You see, they’ve opened the doors, extended the invite to all, given away every ticket. They have done what no other province would (or could) do and said, ‘come on down, it won’t cost you a bean to get inside!’ It is an extraordinary gesture, in an extraordinary time for the provincial game. And I sure as hell hope it works, because if it doesn’t then where to next for our domestic game.

This can’t have been an easy decision for Auckland rugby CEO Jarrod Bear, an Auckland Rugby man through and through who played for the College Rifles club and started his tenure with the union in last year’s season to forget. This is a ballsy call, although the punitive cost of hosting playoff matches certainly would have made it easier. It is tough enough to turn a buck out there without having to pay a premium for actually performing on the field. Hosting home finals comes with a hefty price tag and the provinces aren’t exactly flush. Bear and his commercial team have laid down a big advance here: get them in, then earn their loyalty.

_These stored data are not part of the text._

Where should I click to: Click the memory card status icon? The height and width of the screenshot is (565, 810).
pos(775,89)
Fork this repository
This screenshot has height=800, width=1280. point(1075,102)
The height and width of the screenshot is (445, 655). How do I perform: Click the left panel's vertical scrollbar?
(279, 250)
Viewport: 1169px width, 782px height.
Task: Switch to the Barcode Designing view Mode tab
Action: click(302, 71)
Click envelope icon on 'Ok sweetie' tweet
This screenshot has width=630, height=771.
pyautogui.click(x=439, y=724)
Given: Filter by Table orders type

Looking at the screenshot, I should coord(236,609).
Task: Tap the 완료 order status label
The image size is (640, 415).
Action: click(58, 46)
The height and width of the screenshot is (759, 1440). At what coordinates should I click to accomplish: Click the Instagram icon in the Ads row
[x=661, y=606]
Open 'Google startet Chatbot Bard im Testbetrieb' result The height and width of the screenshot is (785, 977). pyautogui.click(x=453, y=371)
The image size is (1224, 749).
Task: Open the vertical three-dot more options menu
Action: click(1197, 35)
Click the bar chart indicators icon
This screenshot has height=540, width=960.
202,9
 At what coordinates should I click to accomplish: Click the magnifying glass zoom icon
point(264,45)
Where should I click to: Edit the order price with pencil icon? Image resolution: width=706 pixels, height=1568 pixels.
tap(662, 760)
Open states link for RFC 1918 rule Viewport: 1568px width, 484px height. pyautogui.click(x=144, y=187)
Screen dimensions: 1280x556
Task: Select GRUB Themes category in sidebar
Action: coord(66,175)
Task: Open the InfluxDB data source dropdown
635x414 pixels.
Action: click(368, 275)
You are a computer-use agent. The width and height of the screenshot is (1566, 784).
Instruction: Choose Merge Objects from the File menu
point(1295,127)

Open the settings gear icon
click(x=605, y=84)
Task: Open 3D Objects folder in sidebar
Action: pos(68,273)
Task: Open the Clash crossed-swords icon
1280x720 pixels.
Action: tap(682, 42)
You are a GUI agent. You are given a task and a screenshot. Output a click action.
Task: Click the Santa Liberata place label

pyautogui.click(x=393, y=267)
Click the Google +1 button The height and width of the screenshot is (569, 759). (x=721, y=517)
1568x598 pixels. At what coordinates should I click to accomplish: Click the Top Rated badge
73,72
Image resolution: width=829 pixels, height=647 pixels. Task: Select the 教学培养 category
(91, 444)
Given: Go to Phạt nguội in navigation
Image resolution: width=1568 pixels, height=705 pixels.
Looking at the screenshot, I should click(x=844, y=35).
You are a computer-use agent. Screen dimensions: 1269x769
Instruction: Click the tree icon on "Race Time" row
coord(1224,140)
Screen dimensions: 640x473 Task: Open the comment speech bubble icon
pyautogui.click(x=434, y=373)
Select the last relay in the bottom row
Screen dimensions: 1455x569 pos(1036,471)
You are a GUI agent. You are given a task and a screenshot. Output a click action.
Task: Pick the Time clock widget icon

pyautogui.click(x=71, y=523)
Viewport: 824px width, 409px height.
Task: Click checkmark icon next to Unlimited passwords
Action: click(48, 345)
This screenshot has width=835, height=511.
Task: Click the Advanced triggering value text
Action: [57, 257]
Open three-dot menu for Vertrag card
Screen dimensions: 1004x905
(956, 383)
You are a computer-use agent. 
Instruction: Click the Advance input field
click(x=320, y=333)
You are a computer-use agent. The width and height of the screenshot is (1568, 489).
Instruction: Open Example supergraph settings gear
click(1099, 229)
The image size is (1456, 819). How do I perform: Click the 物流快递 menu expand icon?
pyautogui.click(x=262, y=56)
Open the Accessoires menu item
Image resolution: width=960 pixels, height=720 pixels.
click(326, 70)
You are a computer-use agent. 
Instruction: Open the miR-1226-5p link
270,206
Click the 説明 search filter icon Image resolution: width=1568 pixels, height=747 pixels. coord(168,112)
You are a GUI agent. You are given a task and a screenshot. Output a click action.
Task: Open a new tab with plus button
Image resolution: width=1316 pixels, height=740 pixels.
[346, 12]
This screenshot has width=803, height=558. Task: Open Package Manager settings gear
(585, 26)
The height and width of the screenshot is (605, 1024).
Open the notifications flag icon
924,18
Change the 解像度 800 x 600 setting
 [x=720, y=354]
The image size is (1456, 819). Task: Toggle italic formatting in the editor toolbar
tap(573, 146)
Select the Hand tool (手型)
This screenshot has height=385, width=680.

It is a risky move in anyone’s books, and an unprecedented move, too. That it is being heavily backed by Eden Park - itself on a quest to maintain the loyalty of the Auckland sporting public - and by benefactor Peter Thompson - the Barfoot & Thompson Real Estate kingpin whose loyalty to events in Auckland is legendary - makes it all possible, but it will be for nought if the fans don’t feel it’s enough.

It should be enough, even without The Feelers being unboxed for added Kiwiana appeal, or the big screen showing the All Blacks test afterwards while fans sit on the famous turf and picnic their way through the evening. It should be enough because these teams are worth a price of admission, and much more than $0.00.

This is Canterbury against Auckland, inarguably this is the greatest hate match in all of provincial rugby. Yes, there’s still that old school niggle between Hawkes Bay and Wellington (but Hawkes Bay have a beef with everyone) and sure, Otago and Southland love a good old dust up, and yes, North Harbour and Auckland has a Rebels-Yankees feel about it, and okay, they once almost had to call off games between North Auckland (as it was) and Auckland in the 1960’s because, well, shit had got real, but this is CANTERBURY AGAINST AUCKLAND and that should still mean something to anyone who loves the game.

It matters not that the All Blacks are currently instagramming their way through Japan, you don’t need them (with respect) to feel like the sport is worthy. That’s largely the reason why so many of the provinces are struggling - the feeling that the national championship has become a D-league for Super Rugby; a starless constellation in the rugby cosmos. Not a chance. The Mitre 10 Cup is a futurist’s pleasure, a stargazer’s dream. You only see the faraway stars when the sun disappears. Just like you only notice TJ Faiane and Tumua Manu and Harry Plummer, and Robbie Abel and Salesi Rayasi when you are not agonising over the fitness of some more famous name.

Auckland, built upon a clear mandate to toughen the hell up, have certainly earned the respect of their rugby community, and now they face the team that took their record for consecutive titles (Canterbury won six straight between 2008 and 2013, Auckland twice won four on the trot) and has won nine of the last ten titles. Auckland hasn’t won since 2007, but they won the last game these two teams played. That was in Christchurch, too.

Now they are at Eden Park, where the fans used to switch ends at halftime so they could watch Auckland scoring all the tries, and where titles were once a fait accompli. All they need now is for the people to take them up on their offer of free entry, and for a couple of kids to remember the day they got to go to Eden Park, to watch the rekindling of one of the great rivalries in the game, where they decided that one day they want to be playing out there, just like Akira.

Maybe even Sir Ted would smile at that.